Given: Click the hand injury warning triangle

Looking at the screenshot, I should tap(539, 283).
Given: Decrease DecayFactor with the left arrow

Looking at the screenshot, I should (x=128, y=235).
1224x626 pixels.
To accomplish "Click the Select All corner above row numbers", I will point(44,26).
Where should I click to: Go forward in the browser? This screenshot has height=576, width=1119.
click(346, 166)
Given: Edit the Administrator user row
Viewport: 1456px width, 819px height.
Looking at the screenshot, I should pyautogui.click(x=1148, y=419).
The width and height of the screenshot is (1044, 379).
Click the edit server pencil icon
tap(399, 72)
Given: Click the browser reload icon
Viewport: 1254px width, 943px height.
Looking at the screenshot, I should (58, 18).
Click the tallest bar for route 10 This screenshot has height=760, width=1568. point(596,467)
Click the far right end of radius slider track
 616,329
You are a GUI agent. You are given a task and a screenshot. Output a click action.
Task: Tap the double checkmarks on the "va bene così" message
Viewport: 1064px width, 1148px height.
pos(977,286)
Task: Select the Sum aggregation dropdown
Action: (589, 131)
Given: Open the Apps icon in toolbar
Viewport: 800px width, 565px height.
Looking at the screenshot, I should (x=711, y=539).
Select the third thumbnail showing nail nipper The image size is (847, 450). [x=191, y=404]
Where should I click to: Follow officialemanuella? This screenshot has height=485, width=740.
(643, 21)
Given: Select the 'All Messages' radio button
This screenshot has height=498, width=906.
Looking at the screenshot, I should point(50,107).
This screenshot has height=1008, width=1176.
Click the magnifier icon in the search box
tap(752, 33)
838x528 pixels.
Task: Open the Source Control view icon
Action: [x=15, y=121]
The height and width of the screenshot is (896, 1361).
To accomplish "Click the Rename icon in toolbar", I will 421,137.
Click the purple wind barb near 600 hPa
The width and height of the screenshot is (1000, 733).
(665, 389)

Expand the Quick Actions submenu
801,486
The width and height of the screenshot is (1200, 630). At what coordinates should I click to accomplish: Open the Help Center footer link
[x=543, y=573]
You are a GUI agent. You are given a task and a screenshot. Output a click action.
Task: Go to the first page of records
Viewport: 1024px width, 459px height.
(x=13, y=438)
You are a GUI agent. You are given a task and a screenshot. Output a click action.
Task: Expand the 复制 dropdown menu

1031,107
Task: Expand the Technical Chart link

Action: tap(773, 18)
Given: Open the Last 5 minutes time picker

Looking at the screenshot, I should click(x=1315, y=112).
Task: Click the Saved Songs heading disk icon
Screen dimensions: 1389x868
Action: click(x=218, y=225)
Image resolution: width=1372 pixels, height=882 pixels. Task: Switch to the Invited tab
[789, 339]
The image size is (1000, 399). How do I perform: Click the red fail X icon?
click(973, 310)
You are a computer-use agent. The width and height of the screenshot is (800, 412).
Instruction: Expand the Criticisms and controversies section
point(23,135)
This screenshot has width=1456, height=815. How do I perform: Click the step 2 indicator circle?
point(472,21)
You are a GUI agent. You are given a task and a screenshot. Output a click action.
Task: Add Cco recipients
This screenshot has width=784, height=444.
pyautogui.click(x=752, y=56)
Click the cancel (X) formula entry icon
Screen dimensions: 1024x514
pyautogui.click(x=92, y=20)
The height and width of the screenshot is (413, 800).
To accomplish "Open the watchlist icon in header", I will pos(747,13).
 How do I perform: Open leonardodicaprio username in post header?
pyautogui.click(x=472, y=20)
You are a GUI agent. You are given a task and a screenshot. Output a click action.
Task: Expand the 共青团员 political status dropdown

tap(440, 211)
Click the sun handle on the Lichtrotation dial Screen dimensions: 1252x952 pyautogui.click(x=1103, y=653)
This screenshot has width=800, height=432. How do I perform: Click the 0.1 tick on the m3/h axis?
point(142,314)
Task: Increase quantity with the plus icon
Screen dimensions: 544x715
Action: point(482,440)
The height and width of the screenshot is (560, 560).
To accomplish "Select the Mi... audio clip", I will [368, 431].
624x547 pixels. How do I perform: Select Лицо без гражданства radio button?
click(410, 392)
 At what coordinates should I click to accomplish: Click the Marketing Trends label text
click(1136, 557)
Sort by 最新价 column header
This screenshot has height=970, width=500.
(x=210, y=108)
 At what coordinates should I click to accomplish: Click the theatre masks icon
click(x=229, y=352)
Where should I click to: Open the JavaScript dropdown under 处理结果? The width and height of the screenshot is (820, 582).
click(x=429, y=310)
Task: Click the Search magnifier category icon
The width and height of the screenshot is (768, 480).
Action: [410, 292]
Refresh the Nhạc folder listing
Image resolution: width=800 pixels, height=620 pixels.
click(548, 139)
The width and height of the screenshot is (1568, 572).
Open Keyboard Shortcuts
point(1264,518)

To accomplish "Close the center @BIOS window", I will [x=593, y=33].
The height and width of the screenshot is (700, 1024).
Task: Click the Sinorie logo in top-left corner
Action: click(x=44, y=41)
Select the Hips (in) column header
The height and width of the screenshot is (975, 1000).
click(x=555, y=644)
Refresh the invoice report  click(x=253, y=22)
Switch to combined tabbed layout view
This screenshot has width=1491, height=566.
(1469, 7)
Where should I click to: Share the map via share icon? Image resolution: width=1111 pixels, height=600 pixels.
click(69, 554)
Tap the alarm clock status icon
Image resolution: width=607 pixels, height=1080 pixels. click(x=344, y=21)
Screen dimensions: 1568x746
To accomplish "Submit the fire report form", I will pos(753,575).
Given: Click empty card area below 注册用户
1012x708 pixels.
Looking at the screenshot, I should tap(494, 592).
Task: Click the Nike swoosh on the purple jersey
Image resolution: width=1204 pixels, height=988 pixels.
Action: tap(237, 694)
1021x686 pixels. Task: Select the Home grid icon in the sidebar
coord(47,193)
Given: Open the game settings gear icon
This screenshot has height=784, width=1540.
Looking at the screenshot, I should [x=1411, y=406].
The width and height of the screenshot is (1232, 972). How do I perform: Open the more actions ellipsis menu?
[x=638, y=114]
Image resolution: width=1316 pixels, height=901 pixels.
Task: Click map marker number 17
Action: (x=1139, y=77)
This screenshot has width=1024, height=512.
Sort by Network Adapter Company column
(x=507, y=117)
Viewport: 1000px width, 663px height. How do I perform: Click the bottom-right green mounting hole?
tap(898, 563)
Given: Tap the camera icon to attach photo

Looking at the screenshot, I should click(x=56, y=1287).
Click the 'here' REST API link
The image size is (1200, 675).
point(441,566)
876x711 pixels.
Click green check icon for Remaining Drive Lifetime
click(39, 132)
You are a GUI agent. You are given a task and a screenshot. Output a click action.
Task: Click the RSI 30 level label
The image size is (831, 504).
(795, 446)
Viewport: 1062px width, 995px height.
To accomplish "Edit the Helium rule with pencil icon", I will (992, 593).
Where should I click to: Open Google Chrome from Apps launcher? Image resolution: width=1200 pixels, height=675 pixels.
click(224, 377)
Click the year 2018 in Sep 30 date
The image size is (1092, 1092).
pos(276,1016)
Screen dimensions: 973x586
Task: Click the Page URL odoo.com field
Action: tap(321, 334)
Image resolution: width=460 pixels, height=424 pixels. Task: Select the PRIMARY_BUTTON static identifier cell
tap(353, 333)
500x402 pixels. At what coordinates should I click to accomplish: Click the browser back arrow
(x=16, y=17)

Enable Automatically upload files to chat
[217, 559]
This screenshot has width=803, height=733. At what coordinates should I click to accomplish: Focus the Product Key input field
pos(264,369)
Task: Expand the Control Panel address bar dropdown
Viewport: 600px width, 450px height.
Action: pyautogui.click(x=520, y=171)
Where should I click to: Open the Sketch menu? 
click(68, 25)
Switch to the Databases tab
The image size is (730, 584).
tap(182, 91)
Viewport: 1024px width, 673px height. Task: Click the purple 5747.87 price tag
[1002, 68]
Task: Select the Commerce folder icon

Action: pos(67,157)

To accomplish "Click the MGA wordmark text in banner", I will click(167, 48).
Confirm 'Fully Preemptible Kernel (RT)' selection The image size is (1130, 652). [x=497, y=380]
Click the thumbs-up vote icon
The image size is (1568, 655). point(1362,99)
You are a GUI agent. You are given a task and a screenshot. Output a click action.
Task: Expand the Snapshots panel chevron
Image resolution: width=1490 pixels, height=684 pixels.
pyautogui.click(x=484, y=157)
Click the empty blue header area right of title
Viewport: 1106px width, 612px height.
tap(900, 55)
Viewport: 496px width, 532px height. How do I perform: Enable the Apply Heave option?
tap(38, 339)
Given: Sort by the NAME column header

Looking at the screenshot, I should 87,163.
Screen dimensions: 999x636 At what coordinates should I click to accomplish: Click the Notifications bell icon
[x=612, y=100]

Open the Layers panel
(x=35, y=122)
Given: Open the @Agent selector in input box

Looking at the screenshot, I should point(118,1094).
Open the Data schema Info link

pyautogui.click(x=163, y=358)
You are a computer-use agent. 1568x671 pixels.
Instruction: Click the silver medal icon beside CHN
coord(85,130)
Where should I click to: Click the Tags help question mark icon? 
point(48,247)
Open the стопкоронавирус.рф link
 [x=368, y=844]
★ ★ ★ ★ ★
Say how many lines of the entries above hold the string "area", and say nothing besides the number.

> Worked solution
2